When I was 16, and so young
I said my favourite colour was blue
because I did not know that there were
other types of girls, and that it was OK
to be different.
On a school trip then, we hiked
several mountains up, too close to the skies
and I tasted the stars, shimmery and sweet,
against your neck, your still-boy-almost-man stubble
burning, burning, burnt
Whiskey sweet, devouring
every inch of my being, I felt the wait
of a million worlds, constellations that crissed-
crossed, always crossed,
star lovers.
Now, at 25, a quarter of a century
older, I say, I’m sorry I never loved you better.
I did not know, then, that there were
other types of loves,
and that it was OK
that the stubble-burn you left
on my burgeoning skin never quite satisfied,
never quite tasted right.

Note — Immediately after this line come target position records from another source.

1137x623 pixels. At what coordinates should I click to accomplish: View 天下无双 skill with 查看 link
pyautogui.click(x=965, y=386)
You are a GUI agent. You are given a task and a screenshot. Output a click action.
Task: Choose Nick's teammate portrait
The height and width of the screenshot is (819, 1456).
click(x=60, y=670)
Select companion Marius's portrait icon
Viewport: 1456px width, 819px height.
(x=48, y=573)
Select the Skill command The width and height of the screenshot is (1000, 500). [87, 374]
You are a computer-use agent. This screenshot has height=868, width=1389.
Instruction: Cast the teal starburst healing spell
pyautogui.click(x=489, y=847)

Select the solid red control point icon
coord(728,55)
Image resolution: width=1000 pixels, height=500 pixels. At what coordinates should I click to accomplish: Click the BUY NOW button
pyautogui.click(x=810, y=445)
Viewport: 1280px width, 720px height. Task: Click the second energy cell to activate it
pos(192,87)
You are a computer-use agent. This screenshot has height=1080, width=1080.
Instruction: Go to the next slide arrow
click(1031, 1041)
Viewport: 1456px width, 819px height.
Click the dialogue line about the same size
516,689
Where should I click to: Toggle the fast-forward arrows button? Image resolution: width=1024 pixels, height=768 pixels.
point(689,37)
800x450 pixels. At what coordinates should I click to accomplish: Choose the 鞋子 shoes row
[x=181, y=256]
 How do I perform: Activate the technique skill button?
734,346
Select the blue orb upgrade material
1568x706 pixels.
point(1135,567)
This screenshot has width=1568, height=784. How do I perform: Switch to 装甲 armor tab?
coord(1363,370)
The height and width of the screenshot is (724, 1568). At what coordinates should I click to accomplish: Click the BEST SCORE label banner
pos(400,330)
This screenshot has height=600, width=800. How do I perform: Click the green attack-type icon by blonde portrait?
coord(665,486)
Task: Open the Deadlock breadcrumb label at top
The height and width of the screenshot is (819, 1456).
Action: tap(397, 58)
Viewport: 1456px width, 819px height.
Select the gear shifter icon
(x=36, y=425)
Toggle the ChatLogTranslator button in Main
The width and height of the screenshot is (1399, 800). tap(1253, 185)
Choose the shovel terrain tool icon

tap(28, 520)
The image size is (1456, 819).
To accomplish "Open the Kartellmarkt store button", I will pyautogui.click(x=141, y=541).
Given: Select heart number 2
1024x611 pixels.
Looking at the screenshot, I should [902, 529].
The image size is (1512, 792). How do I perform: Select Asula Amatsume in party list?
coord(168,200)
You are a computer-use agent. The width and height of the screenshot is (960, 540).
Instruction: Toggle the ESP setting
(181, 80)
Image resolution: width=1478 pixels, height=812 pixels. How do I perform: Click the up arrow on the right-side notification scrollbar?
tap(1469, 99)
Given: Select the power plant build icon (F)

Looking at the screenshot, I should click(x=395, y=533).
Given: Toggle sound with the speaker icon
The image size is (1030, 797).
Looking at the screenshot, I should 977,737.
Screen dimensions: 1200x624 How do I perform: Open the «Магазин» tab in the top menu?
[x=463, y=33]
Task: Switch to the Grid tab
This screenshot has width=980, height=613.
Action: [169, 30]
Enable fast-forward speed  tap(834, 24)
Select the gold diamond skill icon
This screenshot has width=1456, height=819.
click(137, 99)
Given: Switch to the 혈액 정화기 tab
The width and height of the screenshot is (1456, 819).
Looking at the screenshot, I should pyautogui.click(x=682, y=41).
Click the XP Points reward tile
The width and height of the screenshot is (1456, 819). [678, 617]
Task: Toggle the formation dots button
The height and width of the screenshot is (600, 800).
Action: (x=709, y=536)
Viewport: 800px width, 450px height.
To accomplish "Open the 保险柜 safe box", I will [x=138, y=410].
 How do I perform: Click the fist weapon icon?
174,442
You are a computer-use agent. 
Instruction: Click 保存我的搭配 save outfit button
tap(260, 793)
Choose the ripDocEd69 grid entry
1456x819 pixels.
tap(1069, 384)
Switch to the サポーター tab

I wanted
the burning death of sun-kissed cheeks
and velvet skin, smooth and warm
in ways I didn’t know how to articulate,
and it’s taken me years, of burning,
of almost dying, of imploding
of spinning without knowing, to know
that my childhood books lied.
Now, I know
exactly where we are
in the universe, and it is full
of stray thoughts and
loose ends.
But I do not know, yet
how to express
myself. How to do this, because it is not Math,
it is not a constellation,
it’s a fucking rainbow
and I know now, that blue
is a warmer colour. I know now
that it is OK, but OK is not quantifiable,
not justifiable
for who I, simply, am not.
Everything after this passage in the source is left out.